Control theory is the missing layer in AI infrastructure
ML teams spend enormous effort optimizing models — architecture, quantization, training efficiency. Meanwhile the system layer that those models run on uses fixed resource allocations from a decade ago.
This is the gap Hank Hoffmann's SEEC project at UChicago has been working on since roughly 2010. The core idea: treat running software as a control system with measurable outputs (performance, energy, latency) and use feedback loops to drive the system toward target operating points. The 2014 ICSE paper by Filieri, Hoffmann, and Maggio formalized this for self-adaptive software — the math is PID-adjacent but the framing is more general.

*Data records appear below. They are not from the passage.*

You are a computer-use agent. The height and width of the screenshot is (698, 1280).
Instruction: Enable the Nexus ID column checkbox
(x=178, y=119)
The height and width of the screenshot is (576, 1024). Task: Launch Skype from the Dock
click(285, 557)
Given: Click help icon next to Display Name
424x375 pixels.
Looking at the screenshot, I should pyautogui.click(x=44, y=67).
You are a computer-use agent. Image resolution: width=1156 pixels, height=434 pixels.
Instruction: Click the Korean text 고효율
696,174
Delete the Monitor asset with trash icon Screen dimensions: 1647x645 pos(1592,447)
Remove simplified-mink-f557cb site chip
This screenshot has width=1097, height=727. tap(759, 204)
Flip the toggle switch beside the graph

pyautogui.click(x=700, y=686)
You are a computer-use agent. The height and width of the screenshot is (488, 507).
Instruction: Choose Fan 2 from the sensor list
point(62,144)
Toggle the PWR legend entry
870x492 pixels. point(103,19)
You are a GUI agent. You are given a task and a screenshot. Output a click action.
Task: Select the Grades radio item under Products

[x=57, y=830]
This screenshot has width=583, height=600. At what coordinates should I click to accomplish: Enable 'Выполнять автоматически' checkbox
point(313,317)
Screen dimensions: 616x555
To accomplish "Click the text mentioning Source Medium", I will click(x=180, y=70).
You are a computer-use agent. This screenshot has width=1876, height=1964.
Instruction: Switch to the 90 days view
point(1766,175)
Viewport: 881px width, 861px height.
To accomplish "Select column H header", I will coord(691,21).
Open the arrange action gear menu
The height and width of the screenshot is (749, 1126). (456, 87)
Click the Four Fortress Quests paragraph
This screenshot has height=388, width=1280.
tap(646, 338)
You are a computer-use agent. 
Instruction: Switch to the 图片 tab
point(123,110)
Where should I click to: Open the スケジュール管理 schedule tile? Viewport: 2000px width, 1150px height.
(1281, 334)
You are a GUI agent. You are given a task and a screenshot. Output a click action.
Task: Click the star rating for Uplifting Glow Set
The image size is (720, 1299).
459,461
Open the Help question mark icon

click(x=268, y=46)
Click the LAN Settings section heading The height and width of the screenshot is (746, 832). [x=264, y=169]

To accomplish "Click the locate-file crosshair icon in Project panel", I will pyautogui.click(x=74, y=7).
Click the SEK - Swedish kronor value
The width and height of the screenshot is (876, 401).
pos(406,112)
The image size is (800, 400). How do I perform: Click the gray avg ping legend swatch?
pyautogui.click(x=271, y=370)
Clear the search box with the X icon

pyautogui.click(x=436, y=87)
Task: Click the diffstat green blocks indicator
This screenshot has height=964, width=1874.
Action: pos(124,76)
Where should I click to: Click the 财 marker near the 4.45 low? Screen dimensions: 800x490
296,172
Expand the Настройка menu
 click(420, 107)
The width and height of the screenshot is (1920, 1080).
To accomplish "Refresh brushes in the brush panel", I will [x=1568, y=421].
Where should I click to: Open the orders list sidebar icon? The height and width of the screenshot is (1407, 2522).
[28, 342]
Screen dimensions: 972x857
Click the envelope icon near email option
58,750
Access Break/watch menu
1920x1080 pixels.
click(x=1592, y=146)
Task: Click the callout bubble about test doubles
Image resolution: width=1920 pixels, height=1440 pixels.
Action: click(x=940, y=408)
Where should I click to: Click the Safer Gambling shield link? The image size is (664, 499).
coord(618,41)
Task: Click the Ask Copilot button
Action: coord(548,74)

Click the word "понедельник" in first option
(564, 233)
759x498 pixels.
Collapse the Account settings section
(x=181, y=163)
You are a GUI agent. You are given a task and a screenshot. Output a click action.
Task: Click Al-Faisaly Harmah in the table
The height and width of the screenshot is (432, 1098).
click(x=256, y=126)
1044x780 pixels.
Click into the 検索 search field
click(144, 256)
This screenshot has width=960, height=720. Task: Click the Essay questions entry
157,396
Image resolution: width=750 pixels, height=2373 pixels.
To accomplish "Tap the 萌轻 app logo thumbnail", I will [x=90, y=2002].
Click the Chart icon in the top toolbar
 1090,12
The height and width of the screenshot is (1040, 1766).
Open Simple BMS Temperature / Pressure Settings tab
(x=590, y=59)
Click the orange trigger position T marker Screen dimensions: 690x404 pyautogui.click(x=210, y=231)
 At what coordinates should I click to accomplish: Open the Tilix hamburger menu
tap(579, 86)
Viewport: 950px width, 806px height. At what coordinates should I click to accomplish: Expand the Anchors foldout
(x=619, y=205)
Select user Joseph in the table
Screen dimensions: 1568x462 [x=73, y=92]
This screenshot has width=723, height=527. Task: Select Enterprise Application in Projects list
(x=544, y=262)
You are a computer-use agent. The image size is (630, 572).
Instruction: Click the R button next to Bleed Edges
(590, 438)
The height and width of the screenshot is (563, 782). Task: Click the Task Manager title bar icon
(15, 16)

Applied to AI inference infrastructure, the implications are concrete:
-
Tokens per watt is the real metric — not tokens per second, not watts consumed in isolation. You want to be on the Pareto frontier of that tradeoff, and the frontier shifts based on workload type and thermal state.
-
Static resource allocation ignores phase behavior. An inference workload in prefill looks completely different from the same workload in decode. A controller that tracks this can schedule accordingly — and the gains from doing so aren't marginal, they're structural.
-
Hierarchical control matters. You need a fast inner loop (millisecond-scale thermal management) and a slower outer loop (minute-scale workload routing). Collapsing these into one layer is a design error — the timescales are fundamentally different.
What's missing in practice: most AI infrastructure teams treat the system layer as a static substrate. The model gets the optimization budget; the runtime doesn't. This is backwards. The runtime is where 20–40% of efficiency is left sitting.
The academic work exists. The operational adoption is lagging by about a decade.